Professor G. Ian GallicanoThe ScienceDaily article Type 1 Diabetes: Grow Your Own Transplant? Human Testes Cells Turned Into Insulin-Producing Islet Cells said
Men with type 1 diabetes may be able to grow their own insulin-producing cells from their testicular tissue, say Georgetown University Medical Center (GUMC) researchers who presented their findings at the American Society of Cell Biology 50th annual meeting in Philadelphia.
Their laboratory and animal study is a proof of principle that human spermatogonial stem cells (SSCs) extracted from testicular tissue can morph into insulin-secreting beta islet cells normally found in the pancreas. And the researchers say they accomplished this feat without use of any of the extra genes now employed in most labs to turn adult stem cells into a tissue of choice.
“No stem cells, adult or embryonic, have been induced to secrete enough insulin yet to cure diabetes in humans, but we know SSCs have the potential to do what we want them to do, and we know how to improve their yield,” says the study’s lead investigator, G. Ian Gallicano, Ph.D.
Gallicano, Ph.D. is Associate Professor,
Department of Cell Biology,
Georgetown University Medical Center. He is also Director of the
Transgenic Core Facility at GUMC.
Ian focuses on cellular adhesion in capillary formation during early embryogenesis in mammals, and then uses this knowledge to investigate capillary formation in tumors of different sexes (e.g., breast cancer vs. prostate cancer) so as to block tumor vascularization.
Currently, two projects are ongoing in his laboratory. The first project investigates cellular adhesion in capillary formation during early embryogenesis in mammals. He then applies that knowledge to capillary formation in tumors so as to block tumor vascularization. To do so, he uses three distinct biological disciplines, Microscopic, Molecular, and Biochemical analyses, all of which have begun to shed light on the importance of certain components involved with cellular adhesion during capillary formation in the embryo. One specific cell adhesion component he works on is desmoplakin, a major building block of junctions known as complexus adherens junctions in cells that comprise capillaries.

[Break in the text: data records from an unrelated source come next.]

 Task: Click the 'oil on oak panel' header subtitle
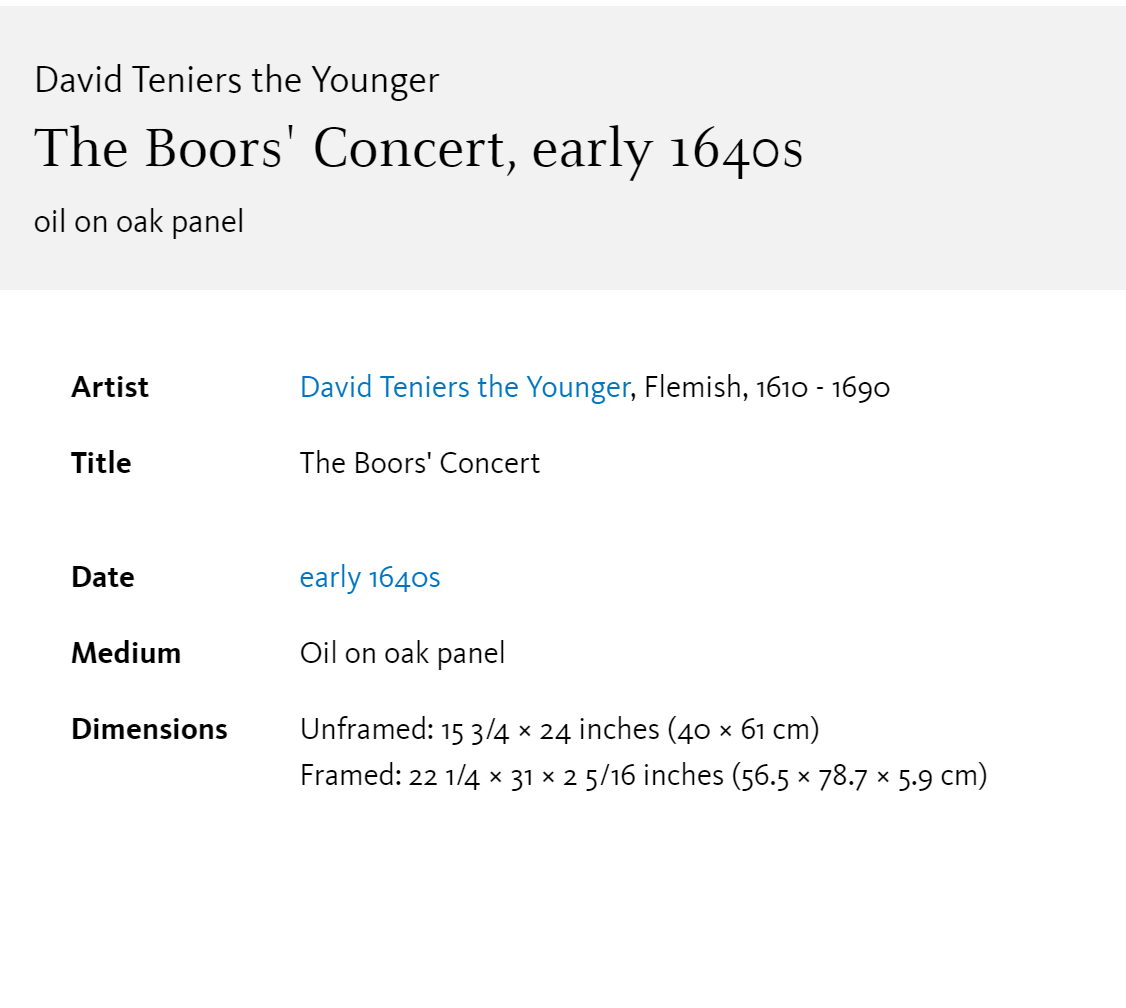click(139, 222)
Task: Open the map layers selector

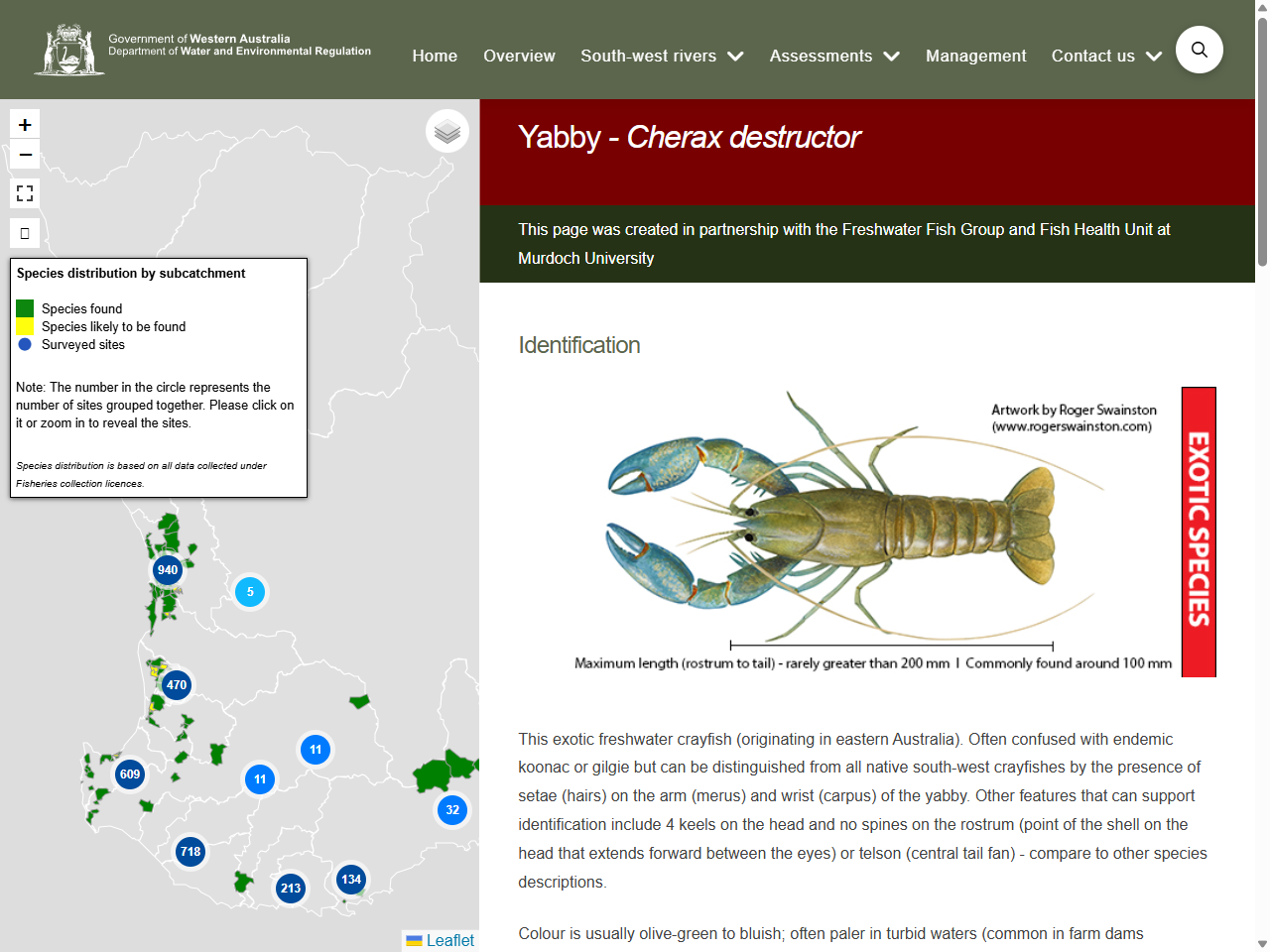Action: [x=446, y=130]
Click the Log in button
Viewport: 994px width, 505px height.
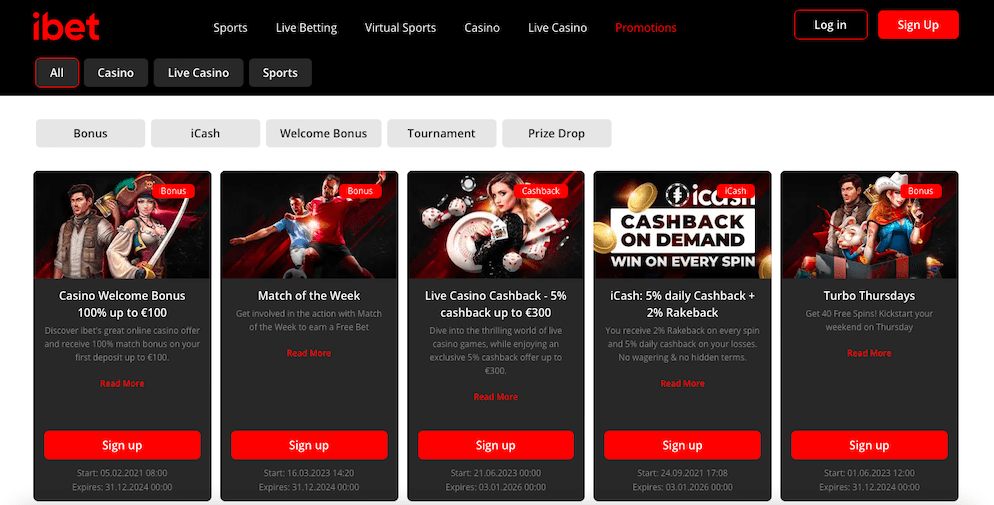coord(830,25)
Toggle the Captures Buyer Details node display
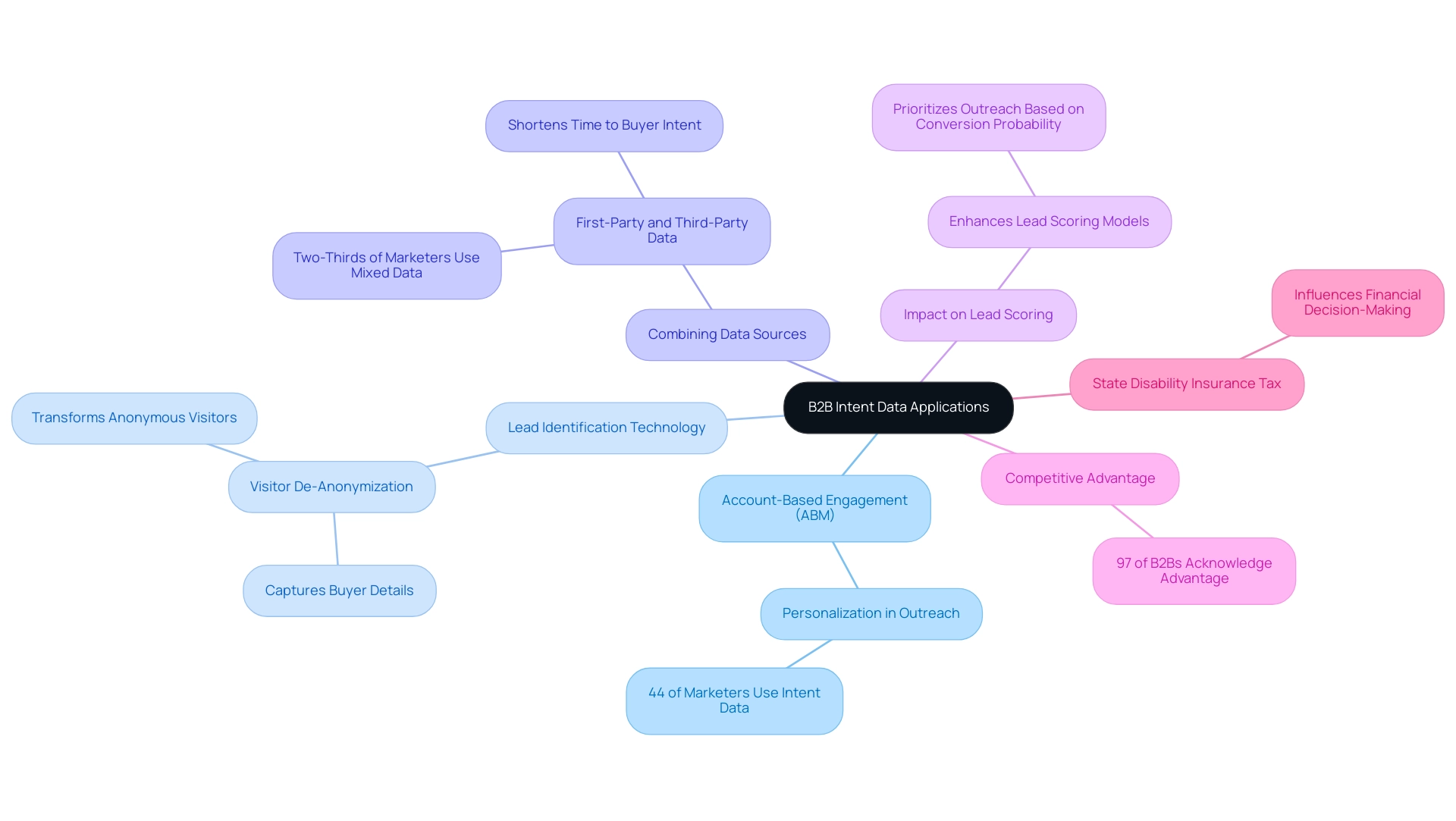 tap(338, 589)
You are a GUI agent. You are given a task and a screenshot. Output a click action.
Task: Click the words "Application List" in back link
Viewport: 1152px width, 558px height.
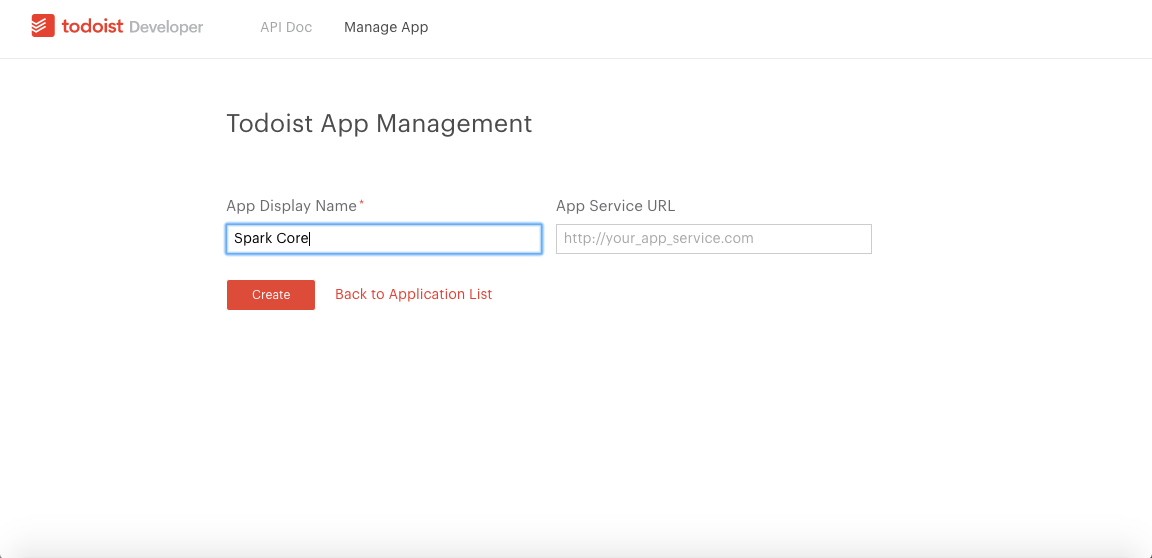[x=440, y=294]
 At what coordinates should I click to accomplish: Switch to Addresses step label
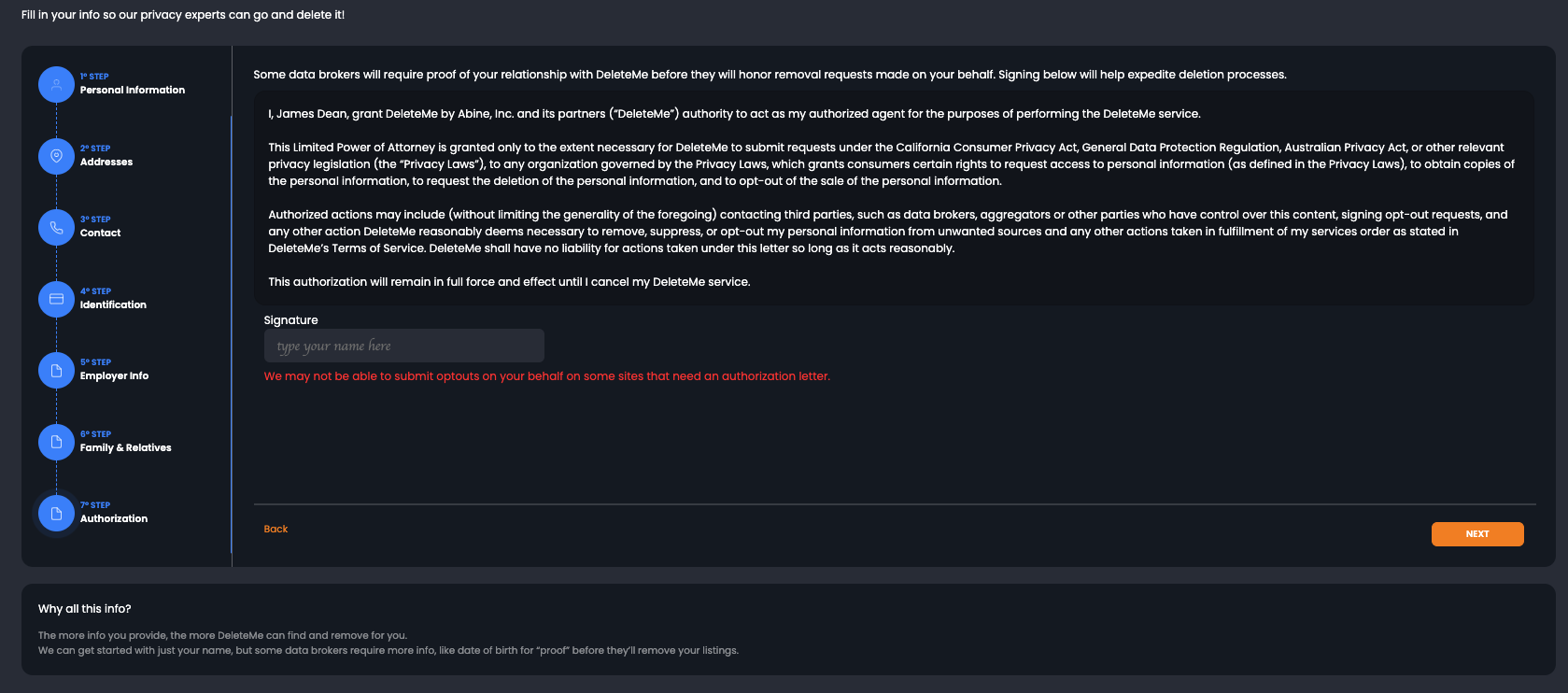(106, 162)
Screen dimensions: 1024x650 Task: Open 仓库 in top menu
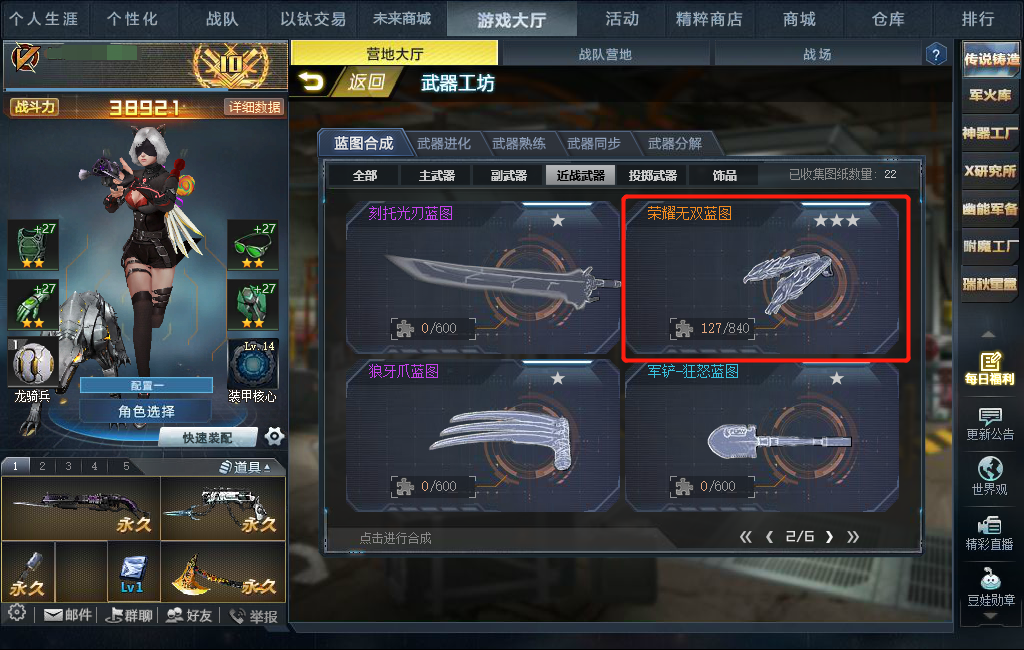click(888, 19)
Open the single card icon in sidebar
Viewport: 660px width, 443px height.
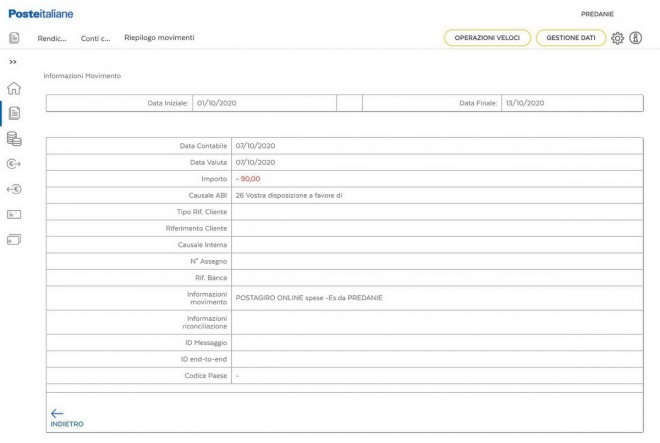(14, 214)
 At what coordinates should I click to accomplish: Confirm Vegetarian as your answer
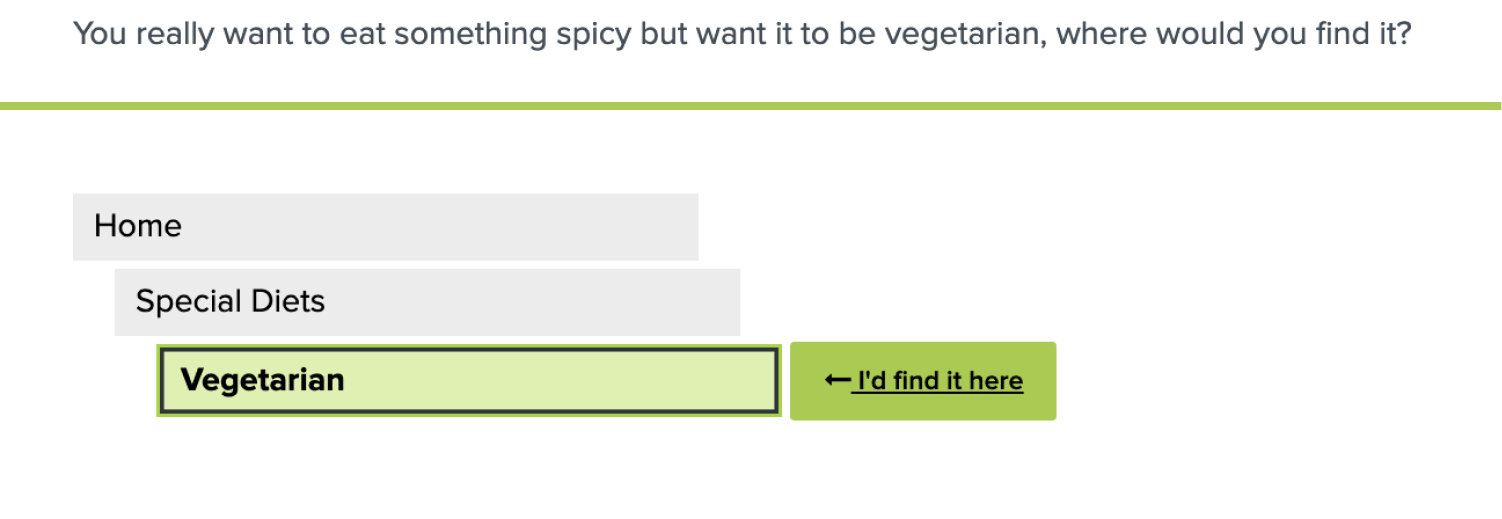tap(922, 381)
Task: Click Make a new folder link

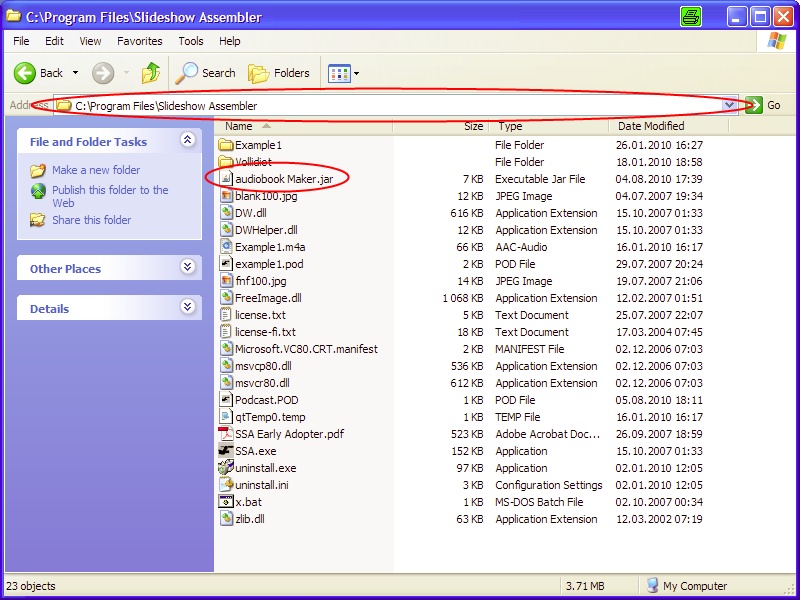Action: [x=96, y=170]
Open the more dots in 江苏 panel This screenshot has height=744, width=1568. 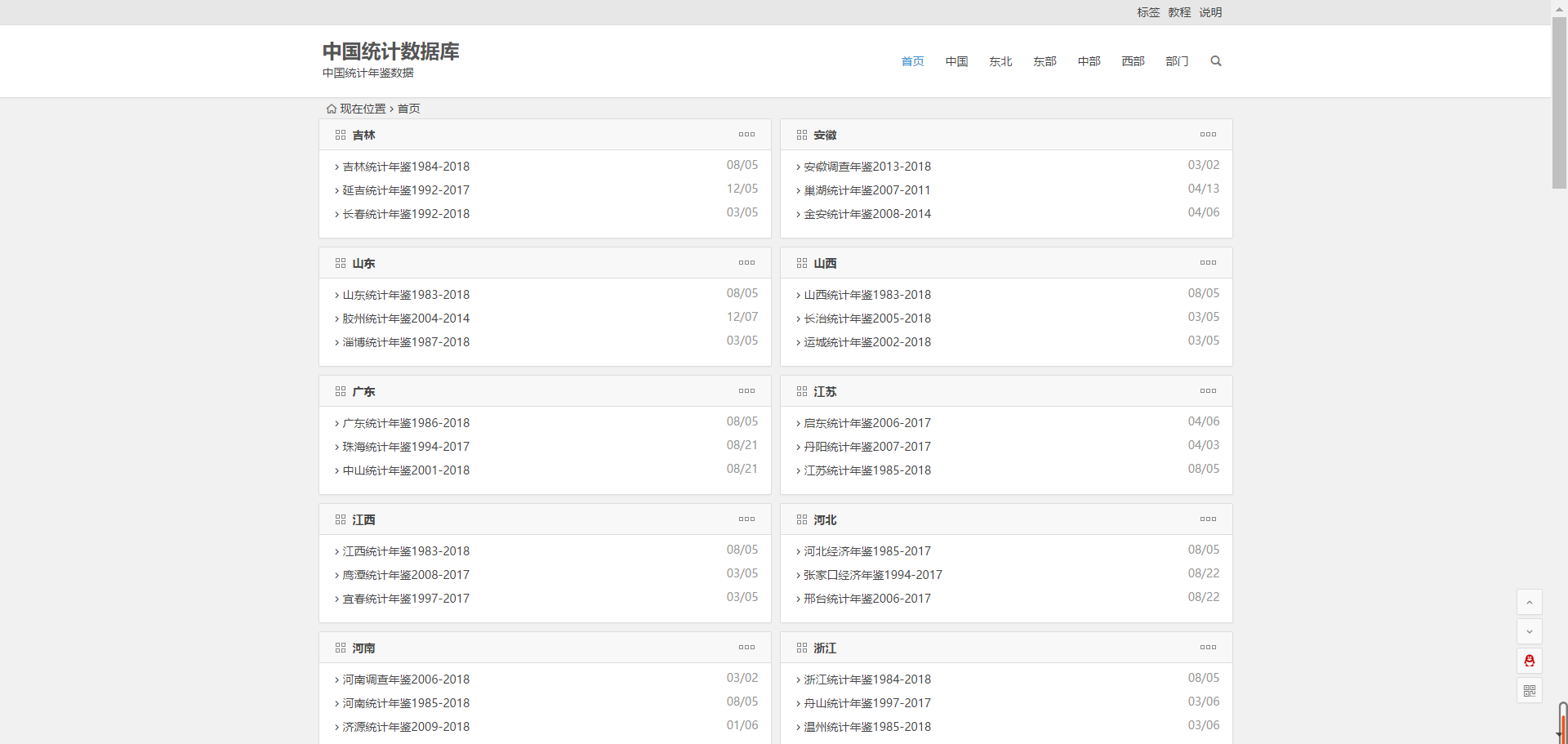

To study desmoplakin in detail he has used embryonic stem cell technology to “knock out” the desmoplakin gene in mice. Embryos that lack desmoplakin die about 6 days after fertilization because they fail to expand their egg cylinders (the main structure that houses the embryo in the uterus). Partial rescue of these embryos using a technique called tetraploid aggregation revealed that capillaries lacking desmoplakin fail to form properly causing embryonic lethality at embryonic Day 10. Numerous other problems (e.g., decreased cellular proliferation) also are found in these early stage embryos lacking desmoplakin and he is currently trying to determine how the loss of desmoplakin causes these problems during development.
The second project in his laboratory investigates a mutant form of desmoplakin (DP) that causes distinct cardiomyopathies (left ventricular dilated forms), which was recently discovered in children (Norgett et al., 2000). This finding begs further investigation using in-vitro cell culture and mice as model systems for understanding, in more detail, the onset of the disease pathology and possible ways to correct it. To date, however, except for his laboratory, few models have been produced with mutations in DP resulting in heart defects.
Ian authored Composition, regulation, and function of the cytoskeleton in mammalian eggs and embryos, and coauthored Desmoplakin Is Required Early in Development for Assembly of Desmosomes and Cytoskeletal Linkage, Rescuing desmoplakin function in extra-embryonic ectoderm reveals the importance of this protein in embryonic heart, neuroepithelium, skin and vasculature, An Unexpected Localization of Basonuclin in the Centrosome, Mitochondria, and Acrosome of Developing Spermatids, and JAK2/STAT3 Directs Cardiomyogenesis Within Murine Embryonic Stem Cells In Vitro.
Ian earned his BS in Biology in 1989, his MS in Developmental Biology in 1991, and his Ph.D. in Developmental Biology in 1994, all from Arizona State University. He completed his Cold Spring Harbor summer course in Molecular Biology in 1995 and completed his post-doctoral fellowship at the University of Chicago in 2000.